Jennifer Gibbons, representante da ESA, traçou um paralelo entre os servidores privados e o que chamou de “mercado negro de videogames”, referenciando relatórios da United States Trade Representative (USTR) sobre “mercados notórios” de falsificação e pirataria. No entanto, uma análise mais aprofundada de relatórios anteriores, como o de 2018, indica que as menções da USTR concentravam-se em situações de violação de propriedade intelectual com fins lucrativos ou acesso não autorizado a jogos pagos. Exemplos citados incluíam servidores como Warmane e Firestorm, que permitiam jogar World of Warcraft sem a necessidade de uma assinatura da Blizzard. Essa dinâmica é fundamentalmente diferente da configuração de um servidor privado de Minecraft operado por um círculo de amigos, que já possuem o jogo e buscam apenas uma experiência personalizada e colaborativa, sem intenção de fraudar o licenciamento.
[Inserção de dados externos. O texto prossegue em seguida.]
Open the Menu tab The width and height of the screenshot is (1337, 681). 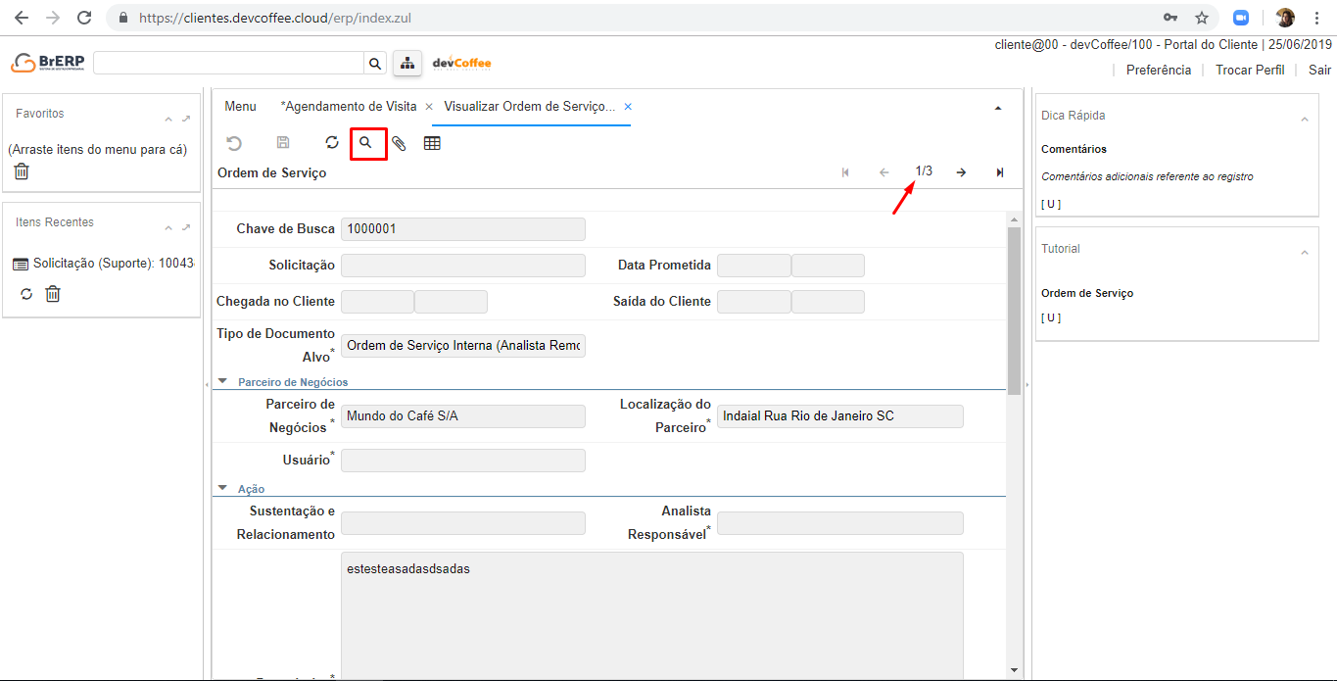[x=240, y=106]
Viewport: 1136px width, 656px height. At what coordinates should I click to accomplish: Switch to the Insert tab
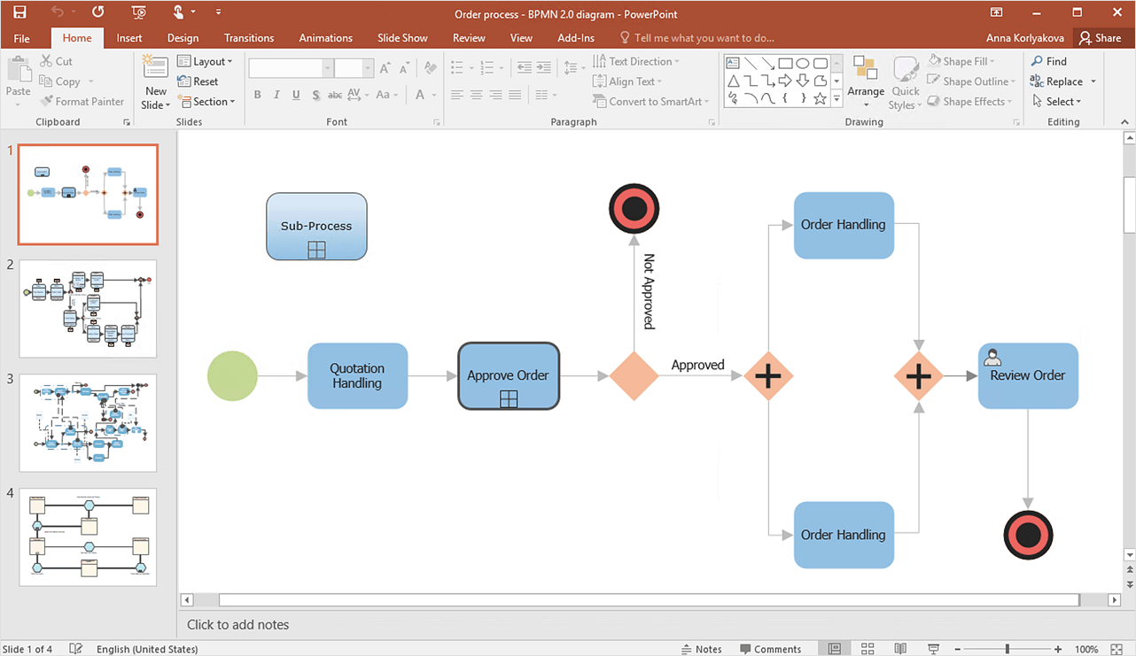click(x=129, y=37)
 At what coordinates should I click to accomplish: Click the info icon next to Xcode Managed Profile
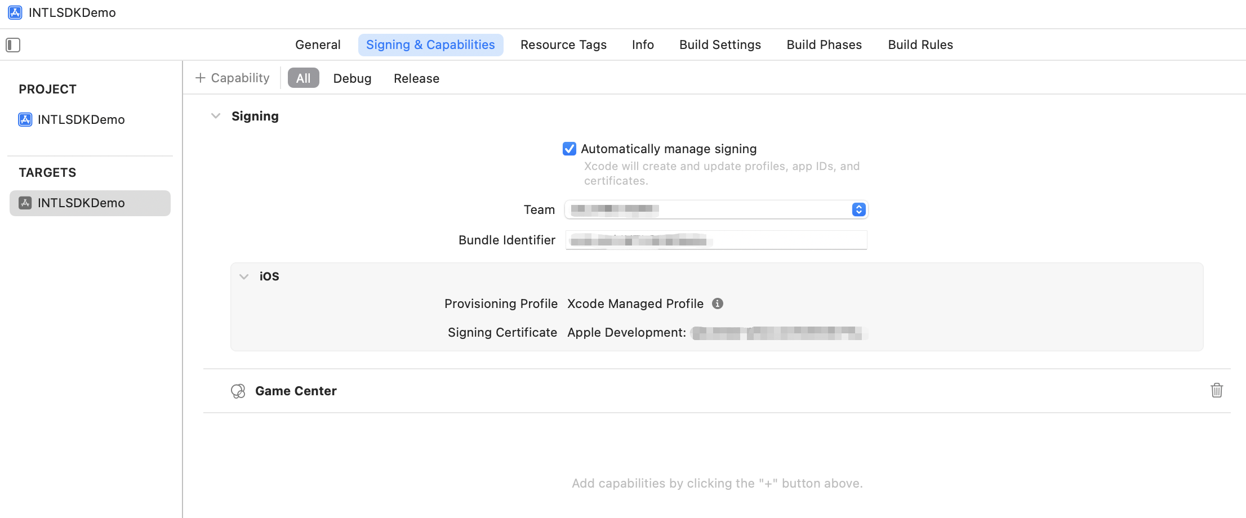pyautogui.click(x=717, y=303)
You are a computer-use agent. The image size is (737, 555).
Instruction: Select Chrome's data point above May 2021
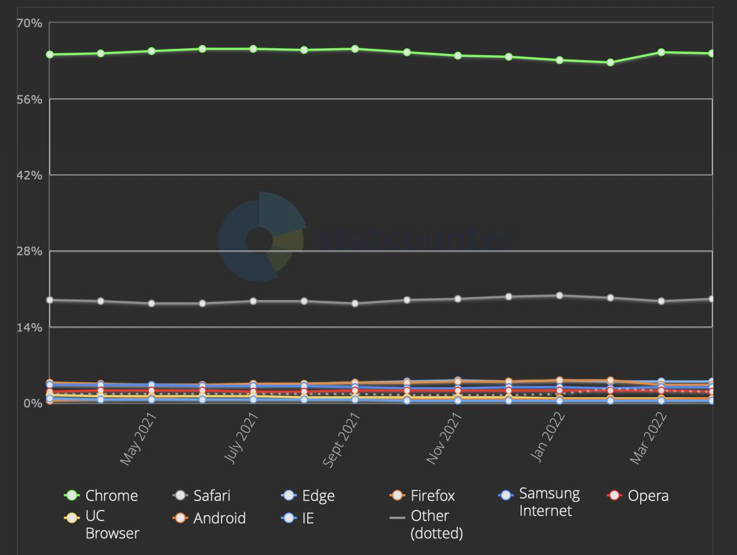151,51
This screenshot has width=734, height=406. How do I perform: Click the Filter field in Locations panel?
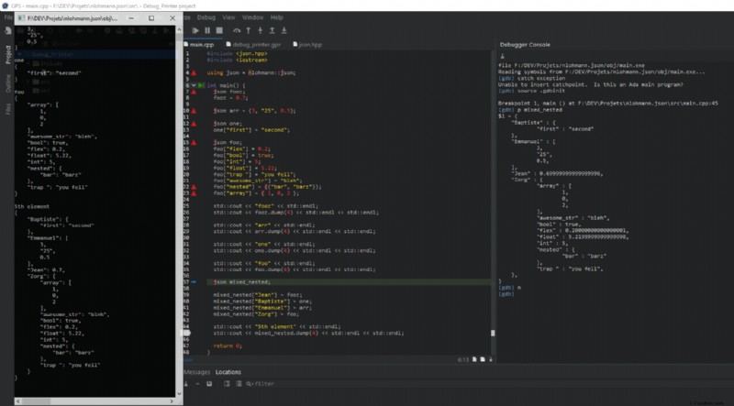[x=266, y=384]
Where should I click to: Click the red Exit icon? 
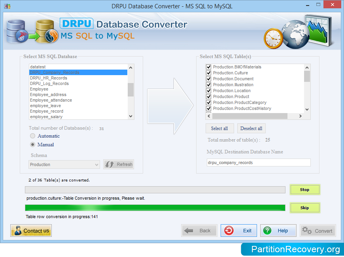point(229,231)
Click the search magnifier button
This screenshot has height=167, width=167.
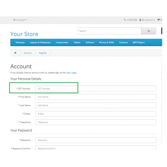coord(149,31)
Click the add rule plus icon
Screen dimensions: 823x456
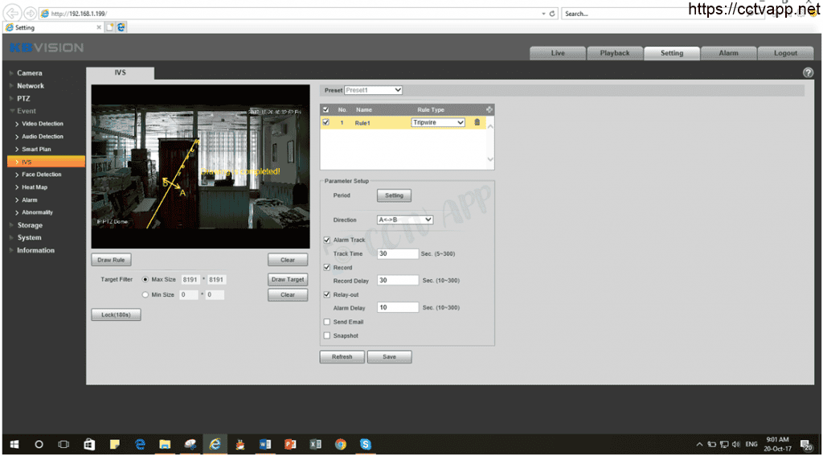click(x=489, y=109)
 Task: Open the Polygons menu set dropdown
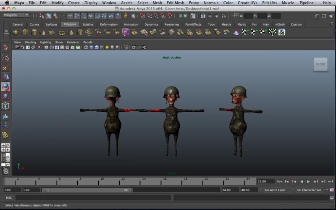(16, 15)
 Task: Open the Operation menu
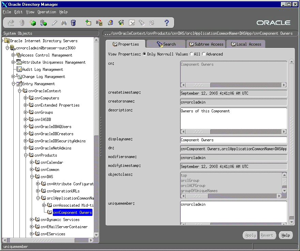coord(47,12)
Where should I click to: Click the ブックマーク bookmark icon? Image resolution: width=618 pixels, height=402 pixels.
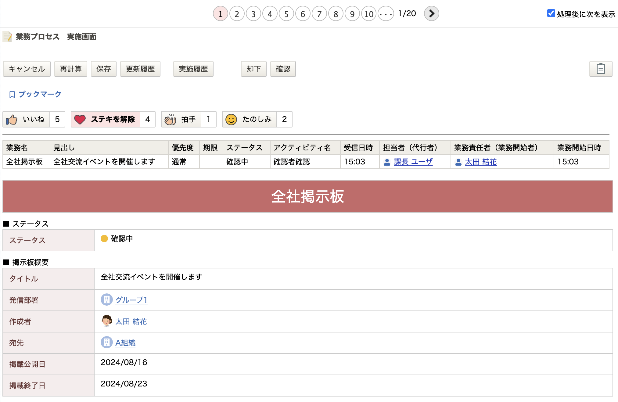12,95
Principais argumentos da ESA sobre proteção de propriedade intelectual e segurança dos usuários

Em seu posicionamento formal, a ESA apresentou duas grandes preocupações relacionadas tanto aos servidores privados quanto ao projeto de lei “Protect Our Games Act”:

  • Infração de Propriedade Intelectual: A organização defende que esses servidores violam os direitos de propriedade intelectual (IP) dos editores, o que poderia comprometer a capacidade das empresas de proteger seus ativos digitais e o investimento em inovação.
  • Ausência de Padrões de Segurança: A associação também levantou a questão de que servidores operados sem a supervisão direta das editoras não conseguem manter os mesmos níveis de confiança e segurança. Segundo a ESA, isso poderia resultar em um ambiente inseguro para os jogadores, contrariando o compromisso da indústria de oferecer uma experiência de jogo divertida e segura para todos.
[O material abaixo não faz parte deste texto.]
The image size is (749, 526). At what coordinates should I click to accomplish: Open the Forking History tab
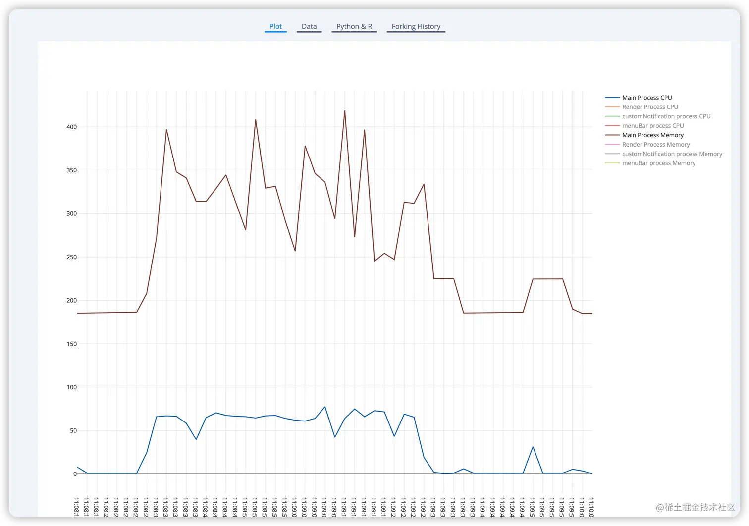point(416,26)
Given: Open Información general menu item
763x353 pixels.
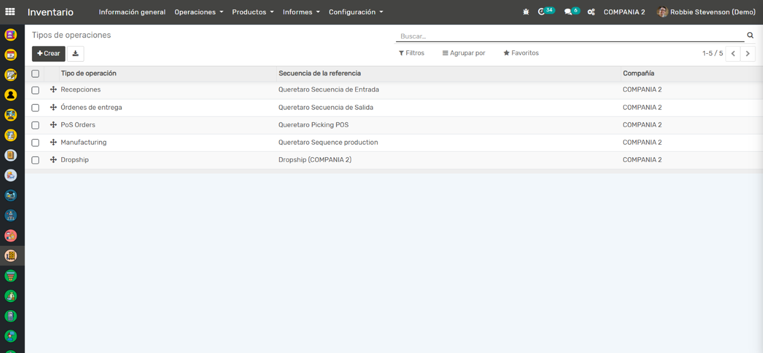Looking at the screenshot, I should 132,12.
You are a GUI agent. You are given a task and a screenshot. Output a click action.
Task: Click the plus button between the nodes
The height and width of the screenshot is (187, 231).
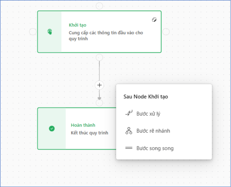(99, 85)
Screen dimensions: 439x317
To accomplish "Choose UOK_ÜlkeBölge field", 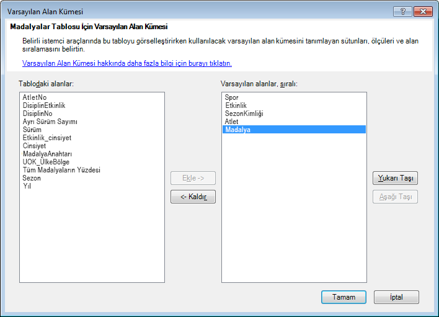I will pyautogui.click(x=46, y=162).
Campanha ‘Stop Killing Games’ reage às acusações da ESA com críticas

Um voluntário da campanha “Stop Killing Games” expressou sua opinião no Reddit sobre a audiência, descrevendo as alegações da ESA como táticas de intimidação. Para a campanha, as declarações foram “elaboradas para amedrontar um legislador ocupado que não possui tempo hábil para verificar os fatos de um lobista bem-articulado em tempo real”. A organização promete intensificar suas ações de lobby e buscar o apoio de desenvolvedores e jogadores, expandindo sua atuação para outros estados e, eventualmente, para o âmbito federal.

Votação inicial do projeto de lei e perspectivas futuras da legislação

O projeto de lei “Protect Our Games Act” não obteve sucesso em sua fase legislativa inicial, registrando quatro votos favoráveis, três contrários e quatro abstenções, resultado insuficiente para a maioria necessária. Contudo, a proposta foi submetida a uma reconsideração, o que mantém as esperanças de que a discussão possa ser retomada e o projeto, possivelmente, aprovado em uma sessão futura. A discussão sobre a preservação de jogos e o destino dos servidores comunitários permanece em aberto, indicando novos desdobramentos nos debates legislativos e na indústria de videogames.